When PPCD was defined as a dichotomous variable, PPCD was present in 19 (39.6%) patients at discharge and six (12.2%) patients after 1 week. Individual analysis, rather than group analysis, may be considered to give a more accurate indication of cognitive dysfunction, because increases in function for some patients do not cancel out decreases in function in other patients.27 Moreover, the criteria by which PPCD was defined are considered conservative.21 Using the same criteria for defining cognitive dysfunction, Moller et al28 reported an incidence of 25% of POCD 1 week after non-cardiac surgery. The incidence of 39.6% at discharge may be due to the residual effects of drugs given for sedation during angiography. However, the incidence of 12.2% PPCD after 1 week, although less than that reported after invasive surgery, is concerning.

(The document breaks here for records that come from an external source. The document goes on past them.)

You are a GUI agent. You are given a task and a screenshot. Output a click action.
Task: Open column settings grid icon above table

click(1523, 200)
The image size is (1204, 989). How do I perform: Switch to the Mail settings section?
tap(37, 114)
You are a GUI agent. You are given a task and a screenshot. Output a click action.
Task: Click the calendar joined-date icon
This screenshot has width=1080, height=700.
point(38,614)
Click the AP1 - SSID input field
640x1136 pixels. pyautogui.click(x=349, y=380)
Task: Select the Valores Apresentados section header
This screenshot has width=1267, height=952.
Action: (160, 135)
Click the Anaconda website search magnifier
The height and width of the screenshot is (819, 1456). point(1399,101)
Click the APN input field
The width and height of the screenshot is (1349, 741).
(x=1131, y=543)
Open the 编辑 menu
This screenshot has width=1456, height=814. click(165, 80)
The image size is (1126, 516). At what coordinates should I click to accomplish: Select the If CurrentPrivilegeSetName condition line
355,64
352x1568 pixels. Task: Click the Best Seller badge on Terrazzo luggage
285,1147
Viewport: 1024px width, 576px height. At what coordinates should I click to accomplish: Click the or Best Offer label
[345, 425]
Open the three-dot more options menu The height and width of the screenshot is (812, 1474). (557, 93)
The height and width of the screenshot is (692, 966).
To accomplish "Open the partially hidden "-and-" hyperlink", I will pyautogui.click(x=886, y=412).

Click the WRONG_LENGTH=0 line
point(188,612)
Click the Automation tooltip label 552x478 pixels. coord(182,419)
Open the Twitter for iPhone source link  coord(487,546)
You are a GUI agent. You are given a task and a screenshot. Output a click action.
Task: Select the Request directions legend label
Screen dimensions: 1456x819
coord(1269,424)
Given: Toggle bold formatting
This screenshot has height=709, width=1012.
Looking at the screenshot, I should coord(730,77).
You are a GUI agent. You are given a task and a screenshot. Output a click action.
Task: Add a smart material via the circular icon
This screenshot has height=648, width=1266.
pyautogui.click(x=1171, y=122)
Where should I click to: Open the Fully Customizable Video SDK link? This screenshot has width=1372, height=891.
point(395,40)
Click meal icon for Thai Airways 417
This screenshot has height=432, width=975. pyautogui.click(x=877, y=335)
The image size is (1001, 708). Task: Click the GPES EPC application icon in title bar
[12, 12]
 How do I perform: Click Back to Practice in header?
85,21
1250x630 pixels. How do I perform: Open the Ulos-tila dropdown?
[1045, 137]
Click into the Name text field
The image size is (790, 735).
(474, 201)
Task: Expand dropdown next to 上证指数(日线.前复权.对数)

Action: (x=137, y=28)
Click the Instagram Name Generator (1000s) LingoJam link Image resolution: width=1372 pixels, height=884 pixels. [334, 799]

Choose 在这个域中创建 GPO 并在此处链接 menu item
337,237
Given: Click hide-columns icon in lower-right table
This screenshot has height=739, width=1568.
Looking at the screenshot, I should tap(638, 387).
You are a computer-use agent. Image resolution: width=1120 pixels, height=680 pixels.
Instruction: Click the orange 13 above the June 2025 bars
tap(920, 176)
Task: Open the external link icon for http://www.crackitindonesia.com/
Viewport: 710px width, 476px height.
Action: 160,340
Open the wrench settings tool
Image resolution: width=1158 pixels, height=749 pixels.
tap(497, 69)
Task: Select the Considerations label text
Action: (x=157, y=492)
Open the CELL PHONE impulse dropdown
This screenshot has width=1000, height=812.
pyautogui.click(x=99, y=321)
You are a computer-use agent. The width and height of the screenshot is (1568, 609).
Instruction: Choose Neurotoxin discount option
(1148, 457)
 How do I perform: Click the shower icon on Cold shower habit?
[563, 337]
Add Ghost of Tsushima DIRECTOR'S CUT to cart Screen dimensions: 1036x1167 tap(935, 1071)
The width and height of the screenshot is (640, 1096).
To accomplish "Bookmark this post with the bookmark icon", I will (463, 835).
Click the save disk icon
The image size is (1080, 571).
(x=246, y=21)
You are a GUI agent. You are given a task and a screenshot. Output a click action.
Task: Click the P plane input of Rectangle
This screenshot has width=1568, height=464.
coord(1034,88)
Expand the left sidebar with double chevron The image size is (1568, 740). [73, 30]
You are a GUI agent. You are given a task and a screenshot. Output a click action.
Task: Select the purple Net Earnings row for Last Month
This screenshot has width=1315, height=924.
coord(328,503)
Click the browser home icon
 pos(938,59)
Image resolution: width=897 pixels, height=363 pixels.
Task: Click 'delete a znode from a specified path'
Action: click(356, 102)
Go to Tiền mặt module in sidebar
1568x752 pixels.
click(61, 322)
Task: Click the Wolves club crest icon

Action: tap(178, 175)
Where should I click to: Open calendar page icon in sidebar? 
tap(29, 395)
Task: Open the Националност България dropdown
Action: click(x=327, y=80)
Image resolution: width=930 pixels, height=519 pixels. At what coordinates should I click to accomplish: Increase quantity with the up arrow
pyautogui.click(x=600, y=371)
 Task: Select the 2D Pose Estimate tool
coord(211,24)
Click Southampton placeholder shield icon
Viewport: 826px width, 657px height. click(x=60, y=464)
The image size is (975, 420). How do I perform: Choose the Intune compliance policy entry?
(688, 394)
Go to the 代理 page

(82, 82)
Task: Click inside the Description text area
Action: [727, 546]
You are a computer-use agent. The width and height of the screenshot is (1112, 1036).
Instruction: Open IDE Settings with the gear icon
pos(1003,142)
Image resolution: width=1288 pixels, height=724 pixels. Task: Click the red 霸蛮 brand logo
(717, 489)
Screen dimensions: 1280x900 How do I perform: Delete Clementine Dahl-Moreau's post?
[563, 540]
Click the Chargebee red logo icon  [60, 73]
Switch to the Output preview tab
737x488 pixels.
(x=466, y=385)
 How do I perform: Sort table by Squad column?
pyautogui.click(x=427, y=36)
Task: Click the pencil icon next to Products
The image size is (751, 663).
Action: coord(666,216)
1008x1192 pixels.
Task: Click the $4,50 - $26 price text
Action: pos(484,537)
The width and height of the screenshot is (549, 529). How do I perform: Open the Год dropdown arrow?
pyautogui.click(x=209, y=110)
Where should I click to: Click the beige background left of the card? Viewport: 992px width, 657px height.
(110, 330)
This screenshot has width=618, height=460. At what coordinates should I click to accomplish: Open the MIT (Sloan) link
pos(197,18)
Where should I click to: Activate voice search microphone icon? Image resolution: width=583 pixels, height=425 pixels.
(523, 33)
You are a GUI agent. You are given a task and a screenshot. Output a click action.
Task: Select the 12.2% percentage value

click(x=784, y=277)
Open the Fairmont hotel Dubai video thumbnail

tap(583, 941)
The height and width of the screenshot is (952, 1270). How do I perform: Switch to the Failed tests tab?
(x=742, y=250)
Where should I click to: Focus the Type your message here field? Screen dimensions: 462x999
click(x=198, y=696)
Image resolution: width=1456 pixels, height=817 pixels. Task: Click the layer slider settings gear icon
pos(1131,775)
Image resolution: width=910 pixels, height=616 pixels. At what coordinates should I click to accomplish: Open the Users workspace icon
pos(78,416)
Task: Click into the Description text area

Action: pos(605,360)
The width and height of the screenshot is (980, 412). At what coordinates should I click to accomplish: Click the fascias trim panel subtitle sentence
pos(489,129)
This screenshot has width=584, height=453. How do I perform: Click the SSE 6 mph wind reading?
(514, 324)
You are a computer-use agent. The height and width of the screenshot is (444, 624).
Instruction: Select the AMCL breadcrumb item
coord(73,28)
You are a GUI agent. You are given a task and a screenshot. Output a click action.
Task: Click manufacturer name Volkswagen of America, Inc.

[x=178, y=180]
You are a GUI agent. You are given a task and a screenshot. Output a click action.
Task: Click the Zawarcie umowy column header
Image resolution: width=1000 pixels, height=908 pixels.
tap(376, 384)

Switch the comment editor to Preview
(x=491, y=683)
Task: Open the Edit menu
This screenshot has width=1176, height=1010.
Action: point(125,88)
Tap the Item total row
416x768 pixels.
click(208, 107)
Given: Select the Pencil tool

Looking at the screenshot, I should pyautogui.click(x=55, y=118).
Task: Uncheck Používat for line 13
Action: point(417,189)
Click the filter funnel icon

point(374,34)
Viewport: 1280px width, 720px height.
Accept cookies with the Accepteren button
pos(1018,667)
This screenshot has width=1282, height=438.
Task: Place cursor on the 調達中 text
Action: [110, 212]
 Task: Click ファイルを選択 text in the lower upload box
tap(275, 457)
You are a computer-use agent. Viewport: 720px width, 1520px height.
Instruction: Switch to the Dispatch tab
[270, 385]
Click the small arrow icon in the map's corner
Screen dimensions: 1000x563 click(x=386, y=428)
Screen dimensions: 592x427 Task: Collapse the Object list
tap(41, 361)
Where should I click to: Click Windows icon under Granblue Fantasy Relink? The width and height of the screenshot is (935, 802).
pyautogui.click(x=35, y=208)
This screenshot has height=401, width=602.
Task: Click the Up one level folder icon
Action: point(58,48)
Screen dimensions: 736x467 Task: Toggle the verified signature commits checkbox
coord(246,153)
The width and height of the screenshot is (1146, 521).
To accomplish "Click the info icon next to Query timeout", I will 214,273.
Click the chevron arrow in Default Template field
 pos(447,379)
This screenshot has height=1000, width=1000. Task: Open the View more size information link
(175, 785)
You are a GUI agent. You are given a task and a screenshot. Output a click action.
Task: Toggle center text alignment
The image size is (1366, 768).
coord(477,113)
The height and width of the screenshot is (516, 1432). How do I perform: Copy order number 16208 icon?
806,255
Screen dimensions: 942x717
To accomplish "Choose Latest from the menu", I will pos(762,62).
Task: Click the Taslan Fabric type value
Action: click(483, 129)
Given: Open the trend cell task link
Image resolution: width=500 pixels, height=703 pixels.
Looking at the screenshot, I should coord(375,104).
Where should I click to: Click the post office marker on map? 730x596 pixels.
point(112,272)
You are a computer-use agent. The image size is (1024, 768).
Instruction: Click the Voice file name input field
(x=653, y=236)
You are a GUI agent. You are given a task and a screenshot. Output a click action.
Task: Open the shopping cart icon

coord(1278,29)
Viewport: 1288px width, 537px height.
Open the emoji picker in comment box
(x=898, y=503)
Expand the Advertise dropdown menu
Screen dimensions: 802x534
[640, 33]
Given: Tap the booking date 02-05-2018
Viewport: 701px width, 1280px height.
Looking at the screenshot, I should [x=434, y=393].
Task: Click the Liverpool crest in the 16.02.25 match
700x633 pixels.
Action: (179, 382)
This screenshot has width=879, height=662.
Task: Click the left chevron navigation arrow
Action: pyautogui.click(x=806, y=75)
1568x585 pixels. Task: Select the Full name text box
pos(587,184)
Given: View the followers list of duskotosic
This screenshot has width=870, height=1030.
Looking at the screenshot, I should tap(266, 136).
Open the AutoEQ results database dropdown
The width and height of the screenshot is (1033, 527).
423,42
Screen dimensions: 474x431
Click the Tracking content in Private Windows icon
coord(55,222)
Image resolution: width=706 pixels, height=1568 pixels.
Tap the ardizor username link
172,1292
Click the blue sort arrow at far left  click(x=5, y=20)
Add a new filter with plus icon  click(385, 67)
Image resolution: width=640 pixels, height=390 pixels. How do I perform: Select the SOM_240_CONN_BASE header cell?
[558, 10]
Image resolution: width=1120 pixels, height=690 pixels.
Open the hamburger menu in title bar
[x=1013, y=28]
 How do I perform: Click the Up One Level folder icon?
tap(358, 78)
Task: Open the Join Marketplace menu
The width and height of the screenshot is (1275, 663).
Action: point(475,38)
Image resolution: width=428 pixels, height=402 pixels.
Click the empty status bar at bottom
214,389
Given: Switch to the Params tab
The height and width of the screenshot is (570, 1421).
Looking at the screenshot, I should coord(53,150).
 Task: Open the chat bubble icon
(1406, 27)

It signifies that some patients with coronary artery disease not only start from a lower cognitive baseline but are vulnerable to further decline following coronary angiography.

The aetiology of cognitive dysfunction after coronary angiography is open to conjecture. Cardiac catheterisation and coronary angioplasty have been shown to be associated with gaseous and solid cerebral microemboli. Studies using Trans-Cranial Doppler have demonstrated microemboli in almost 100% of patients.13 29 30 Despite the frequent occurrence, no clinical neurological deficits have been linked to these emboli. Nevertheless the presence of cerebral emboli, which may not be severe enough to cause overt stroke, may manifest as a cognitive decline.

Conclusions

The findings confirm the presence of poor baseline cognitive function in patients with coronary artery disease and the presence of further decline in some patients after coronary angiography. Further studies are indicated to confirm these results and elucidate details of the part coronary angiography may play in exacerbating cognitive decline in an already impaired group of patients. Additionally, the role of cerebral emboli in cognitive change requires further attention.

References

Footnotes

  • Funding Funded in part by the Department of Anaesthesia, St Vincent's Hospital, Melbourne, Australia.

  • Competing interests PTM is a principal at Cogstate, Melbourne, Australia.

  • Patient consent Obtained.

  • Ethics approval Ethics approval was provided by the St Vincent's Hospital, Melbourne Human Research Ethics Committee.

  • Provenance and peer review Not commissioned; not externally peer reviewed.